- Origin: Melbourne, Victoria, Australia
- Genres: Avant-garde metal
- Years active: 1987–1993
- Labels: Dr Jim's
- Past members: David Brown John Murphy Michael Sheridan

= Dumb and the Ugly =

Australian metal band

Dumb and the Ugly were an Australian avant-garde metal band. They formed in 1987 with Michael Sheridan (also in No and then Max Q) on guitar; John Murphy (Whirlywirld, Orchestra of Skin and Bone, Max Q) on drums and synthesisers; and David Brown (Mulch, Ultratune) on bass guitar and guitar. Murphy and Sheridan had worked together in previous bands, generally working behind Ollie Olsen.

Dumb and the Ugly released a 12"EP (1990), a 7" single, "Blue Monk" / "Lazy 8" (1991), and a studio album on CD, Atmospheres of Metal (1992), all on the Dr Jim's label. The album includes guest musicians, Mia Stone, Jason Vassallo and Olsen. Olsen co-wrote "Knife Ladder" and "Atmosphere 145" with the band, while Stone co-wrote "One Fingered Man".

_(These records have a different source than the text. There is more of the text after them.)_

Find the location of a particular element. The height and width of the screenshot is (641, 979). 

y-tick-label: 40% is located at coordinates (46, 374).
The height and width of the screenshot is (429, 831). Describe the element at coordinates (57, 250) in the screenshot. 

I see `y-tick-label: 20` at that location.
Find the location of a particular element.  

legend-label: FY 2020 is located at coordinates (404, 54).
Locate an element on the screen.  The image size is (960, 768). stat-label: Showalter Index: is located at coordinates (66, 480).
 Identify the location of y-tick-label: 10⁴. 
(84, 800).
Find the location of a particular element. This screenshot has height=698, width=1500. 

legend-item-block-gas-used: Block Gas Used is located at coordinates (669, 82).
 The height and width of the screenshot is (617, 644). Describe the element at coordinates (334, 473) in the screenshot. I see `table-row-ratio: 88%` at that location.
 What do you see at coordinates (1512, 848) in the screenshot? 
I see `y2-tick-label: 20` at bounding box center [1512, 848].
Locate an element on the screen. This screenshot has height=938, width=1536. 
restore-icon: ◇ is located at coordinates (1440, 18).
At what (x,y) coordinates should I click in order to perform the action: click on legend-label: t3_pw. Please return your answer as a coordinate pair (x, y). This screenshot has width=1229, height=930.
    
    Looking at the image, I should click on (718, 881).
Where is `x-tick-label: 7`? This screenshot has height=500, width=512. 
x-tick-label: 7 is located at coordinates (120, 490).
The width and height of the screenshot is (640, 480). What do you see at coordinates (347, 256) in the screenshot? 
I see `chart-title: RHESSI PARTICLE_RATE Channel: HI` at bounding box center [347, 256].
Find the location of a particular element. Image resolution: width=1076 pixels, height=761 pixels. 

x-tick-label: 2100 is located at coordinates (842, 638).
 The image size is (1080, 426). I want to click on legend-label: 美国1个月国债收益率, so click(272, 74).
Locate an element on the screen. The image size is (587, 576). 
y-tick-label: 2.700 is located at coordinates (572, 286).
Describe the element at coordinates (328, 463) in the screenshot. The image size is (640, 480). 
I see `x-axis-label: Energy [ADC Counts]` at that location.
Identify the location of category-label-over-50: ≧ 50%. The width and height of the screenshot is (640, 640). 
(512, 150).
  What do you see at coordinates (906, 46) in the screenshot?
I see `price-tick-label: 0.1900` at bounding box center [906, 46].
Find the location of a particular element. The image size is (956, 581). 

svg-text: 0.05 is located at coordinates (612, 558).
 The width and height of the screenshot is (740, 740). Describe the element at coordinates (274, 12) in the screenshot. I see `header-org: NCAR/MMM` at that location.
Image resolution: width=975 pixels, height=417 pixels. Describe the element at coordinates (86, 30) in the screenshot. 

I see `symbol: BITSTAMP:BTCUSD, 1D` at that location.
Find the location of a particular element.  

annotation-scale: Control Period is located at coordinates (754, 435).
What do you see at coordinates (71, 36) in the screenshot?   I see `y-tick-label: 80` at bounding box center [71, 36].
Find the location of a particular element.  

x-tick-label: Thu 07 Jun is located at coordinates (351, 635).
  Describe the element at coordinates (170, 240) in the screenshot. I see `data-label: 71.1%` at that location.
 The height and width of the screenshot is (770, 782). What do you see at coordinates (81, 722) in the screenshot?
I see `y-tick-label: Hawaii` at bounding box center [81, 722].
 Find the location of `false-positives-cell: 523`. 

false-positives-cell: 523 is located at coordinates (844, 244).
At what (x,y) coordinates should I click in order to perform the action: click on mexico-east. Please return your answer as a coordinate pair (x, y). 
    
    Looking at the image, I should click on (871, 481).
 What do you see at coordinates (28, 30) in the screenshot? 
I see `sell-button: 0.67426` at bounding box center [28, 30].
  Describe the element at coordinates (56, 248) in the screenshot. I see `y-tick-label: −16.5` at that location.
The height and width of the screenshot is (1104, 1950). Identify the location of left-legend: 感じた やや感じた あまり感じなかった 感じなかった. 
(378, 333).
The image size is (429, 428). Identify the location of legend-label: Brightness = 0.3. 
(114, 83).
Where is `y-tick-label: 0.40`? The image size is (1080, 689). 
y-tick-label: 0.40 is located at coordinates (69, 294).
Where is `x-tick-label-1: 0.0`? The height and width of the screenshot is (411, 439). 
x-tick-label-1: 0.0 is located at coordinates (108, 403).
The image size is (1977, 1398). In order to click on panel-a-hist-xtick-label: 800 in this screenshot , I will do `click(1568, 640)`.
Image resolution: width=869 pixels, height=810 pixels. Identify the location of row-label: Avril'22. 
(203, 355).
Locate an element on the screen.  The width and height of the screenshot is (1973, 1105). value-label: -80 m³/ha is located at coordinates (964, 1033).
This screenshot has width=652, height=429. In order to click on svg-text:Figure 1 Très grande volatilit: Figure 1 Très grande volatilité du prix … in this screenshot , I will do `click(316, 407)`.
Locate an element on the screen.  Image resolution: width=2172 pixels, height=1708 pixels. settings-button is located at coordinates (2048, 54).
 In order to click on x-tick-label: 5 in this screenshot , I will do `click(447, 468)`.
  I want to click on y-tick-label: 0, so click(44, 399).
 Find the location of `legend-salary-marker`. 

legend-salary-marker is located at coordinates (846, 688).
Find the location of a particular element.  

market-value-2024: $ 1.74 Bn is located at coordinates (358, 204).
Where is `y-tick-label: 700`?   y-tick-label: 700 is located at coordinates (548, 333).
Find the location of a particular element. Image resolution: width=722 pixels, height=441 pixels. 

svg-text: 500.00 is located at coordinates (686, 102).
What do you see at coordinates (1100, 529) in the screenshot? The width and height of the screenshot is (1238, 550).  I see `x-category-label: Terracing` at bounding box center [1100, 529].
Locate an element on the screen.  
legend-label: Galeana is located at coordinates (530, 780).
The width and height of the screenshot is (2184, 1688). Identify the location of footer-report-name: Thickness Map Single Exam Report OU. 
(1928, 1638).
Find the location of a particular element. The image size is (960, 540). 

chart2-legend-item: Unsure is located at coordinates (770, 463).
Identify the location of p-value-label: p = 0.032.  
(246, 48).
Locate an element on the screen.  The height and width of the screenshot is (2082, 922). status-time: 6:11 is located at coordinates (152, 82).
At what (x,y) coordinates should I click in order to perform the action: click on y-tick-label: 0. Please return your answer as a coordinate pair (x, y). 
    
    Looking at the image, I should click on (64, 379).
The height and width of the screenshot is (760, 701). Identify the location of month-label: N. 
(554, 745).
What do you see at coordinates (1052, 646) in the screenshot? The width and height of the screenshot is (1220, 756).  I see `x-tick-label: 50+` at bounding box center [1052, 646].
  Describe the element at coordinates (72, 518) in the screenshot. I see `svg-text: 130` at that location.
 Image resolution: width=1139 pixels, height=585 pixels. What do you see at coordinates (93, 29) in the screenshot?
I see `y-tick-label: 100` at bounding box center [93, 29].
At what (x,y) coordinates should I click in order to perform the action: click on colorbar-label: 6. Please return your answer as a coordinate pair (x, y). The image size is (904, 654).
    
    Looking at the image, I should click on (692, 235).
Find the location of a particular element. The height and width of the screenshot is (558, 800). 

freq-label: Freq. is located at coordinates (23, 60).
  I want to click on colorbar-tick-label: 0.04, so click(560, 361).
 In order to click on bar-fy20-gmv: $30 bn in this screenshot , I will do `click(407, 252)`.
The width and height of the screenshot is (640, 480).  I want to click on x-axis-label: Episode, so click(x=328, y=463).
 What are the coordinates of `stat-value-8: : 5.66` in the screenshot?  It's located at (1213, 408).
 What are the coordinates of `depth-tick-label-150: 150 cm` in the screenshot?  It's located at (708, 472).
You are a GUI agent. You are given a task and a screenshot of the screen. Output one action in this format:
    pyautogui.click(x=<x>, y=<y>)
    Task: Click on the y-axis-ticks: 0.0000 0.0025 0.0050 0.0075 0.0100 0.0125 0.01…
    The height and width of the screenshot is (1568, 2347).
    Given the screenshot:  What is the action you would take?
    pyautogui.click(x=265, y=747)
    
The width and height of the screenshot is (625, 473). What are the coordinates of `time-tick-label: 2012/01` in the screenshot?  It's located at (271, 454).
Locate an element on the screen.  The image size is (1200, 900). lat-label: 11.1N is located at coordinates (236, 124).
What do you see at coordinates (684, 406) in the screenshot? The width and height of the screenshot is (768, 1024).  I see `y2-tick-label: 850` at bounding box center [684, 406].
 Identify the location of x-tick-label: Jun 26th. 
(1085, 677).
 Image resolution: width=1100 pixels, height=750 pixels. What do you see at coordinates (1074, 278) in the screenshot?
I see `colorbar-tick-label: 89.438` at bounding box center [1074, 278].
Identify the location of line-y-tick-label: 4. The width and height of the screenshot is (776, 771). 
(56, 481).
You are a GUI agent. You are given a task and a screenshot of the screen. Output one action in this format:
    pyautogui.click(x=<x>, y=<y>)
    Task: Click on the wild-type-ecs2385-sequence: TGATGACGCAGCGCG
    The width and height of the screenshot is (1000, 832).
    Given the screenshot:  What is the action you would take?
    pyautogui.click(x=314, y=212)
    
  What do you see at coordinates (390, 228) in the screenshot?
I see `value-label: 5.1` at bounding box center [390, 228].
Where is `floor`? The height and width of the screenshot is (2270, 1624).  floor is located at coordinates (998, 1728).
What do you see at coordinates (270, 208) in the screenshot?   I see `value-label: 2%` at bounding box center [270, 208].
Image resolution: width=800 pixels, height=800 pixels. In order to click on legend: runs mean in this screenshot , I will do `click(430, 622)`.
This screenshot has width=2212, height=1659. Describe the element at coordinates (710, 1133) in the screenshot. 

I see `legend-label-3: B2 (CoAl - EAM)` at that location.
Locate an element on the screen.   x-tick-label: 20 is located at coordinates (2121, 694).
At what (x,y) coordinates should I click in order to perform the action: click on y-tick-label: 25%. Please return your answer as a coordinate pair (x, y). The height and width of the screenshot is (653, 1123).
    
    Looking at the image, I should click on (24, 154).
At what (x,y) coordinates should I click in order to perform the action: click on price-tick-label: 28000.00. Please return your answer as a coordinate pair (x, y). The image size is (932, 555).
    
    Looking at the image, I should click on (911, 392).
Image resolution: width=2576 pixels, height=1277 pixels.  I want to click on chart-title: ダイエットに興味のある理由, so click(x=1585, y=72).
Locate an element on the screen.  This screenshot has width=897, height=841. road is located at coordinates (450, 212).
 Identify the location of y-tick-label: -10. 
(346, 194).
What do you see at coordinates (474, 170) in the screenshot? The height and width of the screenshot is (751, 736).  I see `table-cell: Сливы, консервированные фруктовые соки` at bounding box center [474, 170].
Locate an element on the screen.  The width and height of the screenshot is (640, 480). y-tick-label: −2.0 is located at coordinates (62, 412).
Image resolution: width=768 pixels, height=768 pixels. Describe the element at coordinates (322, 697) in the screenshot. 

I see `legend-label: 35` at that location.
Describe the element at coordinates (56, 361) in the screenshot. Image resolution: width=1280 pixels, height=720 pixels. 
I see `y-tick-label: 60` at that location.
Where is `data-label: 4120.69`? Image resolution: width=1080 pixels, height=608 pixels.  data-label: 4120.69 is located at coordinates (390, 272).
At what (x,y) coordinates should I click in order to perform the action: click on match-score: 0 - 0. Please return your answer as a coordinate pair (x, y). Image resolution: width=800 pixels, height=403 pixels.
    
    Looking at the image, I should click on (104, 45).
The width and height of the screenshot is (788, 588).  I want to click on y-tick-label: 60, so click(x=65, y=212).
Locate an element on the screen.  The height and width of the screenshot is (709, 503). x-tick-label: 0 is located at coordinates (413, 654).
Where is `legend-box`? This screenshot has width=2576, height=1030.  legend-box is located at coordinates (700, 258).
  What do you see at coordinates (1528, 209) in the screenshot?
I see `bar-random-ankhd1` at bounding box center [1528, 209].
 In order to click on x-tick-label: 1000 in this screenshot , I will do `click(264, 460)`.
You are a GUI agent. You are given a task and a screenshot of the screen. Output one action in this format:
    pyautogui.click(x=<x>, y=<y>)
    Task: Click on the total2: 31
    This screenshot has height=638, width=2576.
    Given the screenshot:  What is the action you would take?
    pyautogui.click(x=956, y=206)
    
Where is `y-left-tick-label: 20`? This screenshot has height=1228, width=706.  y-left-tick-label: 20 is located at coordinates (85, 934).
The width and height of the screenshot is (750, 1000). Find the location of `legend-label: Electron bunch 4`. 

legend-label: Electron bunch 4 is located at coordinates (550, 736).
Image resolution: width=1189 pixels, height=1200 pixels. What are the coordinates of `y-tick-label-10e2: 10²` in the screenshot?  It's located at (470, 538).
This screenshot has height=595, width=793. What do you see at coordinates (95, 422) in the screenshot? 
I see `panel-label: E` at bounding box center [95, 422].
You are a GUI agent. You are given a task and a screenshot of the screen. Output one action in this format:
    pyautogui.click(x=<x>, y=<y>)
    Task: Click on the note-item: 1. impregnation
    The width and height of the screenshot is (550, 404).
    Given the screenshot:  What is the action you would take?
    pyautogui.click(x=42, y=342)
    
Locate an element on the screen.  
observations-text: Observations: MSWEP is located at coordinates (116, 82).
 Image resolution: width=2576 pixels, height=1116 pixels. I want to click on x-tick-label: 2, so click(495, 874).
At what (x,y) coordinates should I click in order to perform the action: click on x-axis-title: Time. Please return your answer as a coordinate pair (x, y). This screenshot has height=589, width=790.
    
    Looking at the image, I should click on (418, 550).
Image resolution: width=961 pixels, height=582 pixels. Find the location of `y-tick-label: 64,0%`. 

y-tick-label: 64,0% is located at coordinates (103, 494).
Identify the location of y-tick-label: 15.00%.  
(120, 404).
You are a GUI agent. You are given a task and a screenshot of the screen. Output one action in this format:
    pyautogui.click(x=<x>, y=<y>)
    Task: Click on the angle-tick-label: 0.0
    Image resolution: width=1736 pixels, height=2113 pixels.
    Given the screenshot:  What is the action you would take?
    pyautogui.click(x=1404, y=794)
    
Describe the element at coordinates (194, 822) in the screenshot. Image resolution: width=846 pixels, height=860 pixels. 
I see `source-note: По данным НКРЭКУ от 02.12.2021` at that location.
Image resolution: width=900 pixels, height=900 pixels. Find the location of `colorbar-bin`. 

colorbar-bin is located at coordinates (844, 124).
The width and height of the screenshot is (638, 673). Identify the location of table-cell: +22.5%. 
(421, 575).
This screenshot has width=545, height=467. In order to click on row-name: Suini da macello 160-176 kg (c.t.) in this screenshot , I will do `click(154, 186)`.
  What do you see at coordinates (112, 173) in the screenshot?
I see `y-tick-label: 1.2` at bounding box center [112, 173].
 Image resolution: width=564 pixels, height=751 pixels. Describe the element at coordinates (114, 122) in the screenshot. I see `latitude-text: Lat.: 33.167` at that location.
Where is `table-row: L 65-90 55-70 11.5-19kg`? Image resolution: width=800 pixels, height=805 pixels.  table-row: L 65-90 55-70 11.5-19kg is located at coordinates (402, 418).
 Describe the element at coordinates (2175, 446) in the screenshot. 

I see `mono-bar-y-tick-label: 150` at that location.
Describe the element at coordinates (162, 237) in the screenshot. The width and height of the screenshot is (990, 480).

In a 2002 interview, Murphy recalled his time in Dumb and the Ugly, they were "a 3-piece outfit in which I played drums and some samples. This was formed with some very old friends from my teenage years who also played with other acts. This act was in the style of Sonic Youth meets Hendrix and Chrome/Helios Creed."